A role for receptor protein tyrosine phosphatase lambda in midbrain development.

The mid-hindbrain boundary (MHB) harbors an important organizing center for the adjacent brain regions. Here, we present evidence that the receptor protein tyrosine phosphatase lambda (RPTPlambda) is part of the complex molecular network that maintains and shapes the MHB region. RPTPlambda is expressed in a tight band of cells in the caudal midbrain, anterior to the transverse ring of Wnt1 expression. Forced expression of RPTPlambda across the mid-hindbrain region repressed expression of Wnt1, whereas RNA interference-mediated knock-down of RPTPlambda resulted in expansion and distortion of the Wnt1 domain. When ectopically expressed in the mesencephalon, RPTPlambda specifically inhibited the induction of Wnt1 expression after subsequent stimulation with Fgf8. Reduced Wnt1 expression after RPTPlambda transfection correlated with a decrease in Ras- mitogen-activated protein kinase activity at the MHB. We further show that in the embryonic midbrain, RPTPlambda can bind to beta-catenin, a central component of the canonical Wnt signaling pathway.

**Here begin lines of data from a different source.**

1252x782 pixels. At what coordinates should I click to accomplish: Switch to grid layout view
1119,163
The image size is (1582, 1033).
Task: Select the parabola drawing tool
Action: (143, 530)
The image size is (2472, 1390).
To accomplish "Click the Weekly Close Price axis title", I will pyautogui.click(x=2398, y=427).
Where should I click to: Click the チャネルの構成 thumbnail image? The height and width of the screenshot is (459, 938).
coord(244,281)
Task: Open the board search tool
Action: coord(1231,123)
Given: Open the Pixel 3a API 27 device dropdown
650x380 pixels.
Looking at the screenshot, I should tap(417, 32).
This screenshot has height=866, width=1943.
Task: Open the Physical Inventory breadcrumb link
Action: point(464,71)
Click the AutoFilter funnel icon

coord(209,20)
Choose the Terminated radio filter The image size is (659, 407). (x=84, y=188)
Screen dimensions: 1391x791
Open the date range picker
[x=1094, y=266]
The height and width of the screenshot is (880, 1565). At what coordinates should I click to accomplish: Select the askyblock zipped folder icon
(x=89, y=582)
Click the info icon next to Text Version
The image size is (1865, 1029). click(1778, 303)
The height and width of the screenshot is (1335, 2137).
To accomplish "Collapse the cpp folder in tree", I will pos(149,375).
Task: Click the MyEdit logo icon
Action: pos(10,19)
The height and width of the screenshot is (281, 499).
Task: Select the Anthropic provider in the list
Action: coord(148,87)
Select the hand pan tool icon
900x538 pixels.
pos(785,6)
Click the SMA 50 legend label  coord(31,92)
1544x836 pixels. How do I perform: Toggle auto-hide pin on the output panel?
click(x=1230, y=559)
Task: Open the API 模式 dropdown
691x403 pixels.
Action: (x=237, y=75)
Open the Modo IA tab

Overexpression of RPTPlambda suppressed the activity of a beta-catenin responsive promoter in the midbrain and reduced progenitor cell proliferation. Cotransfection of Wnt1 or of a stabilized form of beta-catenin together with RPTPlambda partially rescued the RPTPlambda-mediated proliferation defect. Together, these data suggest that RPTPlambda may play a dual role in the control of midbrain development: as a negative modulator of Fgf8-induced Wnt1 expression at the MHB, which may help to confine the Wnt1 domain to it characteristic tight ring at the MHB; and as an inhibitor of canonical Wnt signaling through interaction with and presumably sequestration of beta-catenin.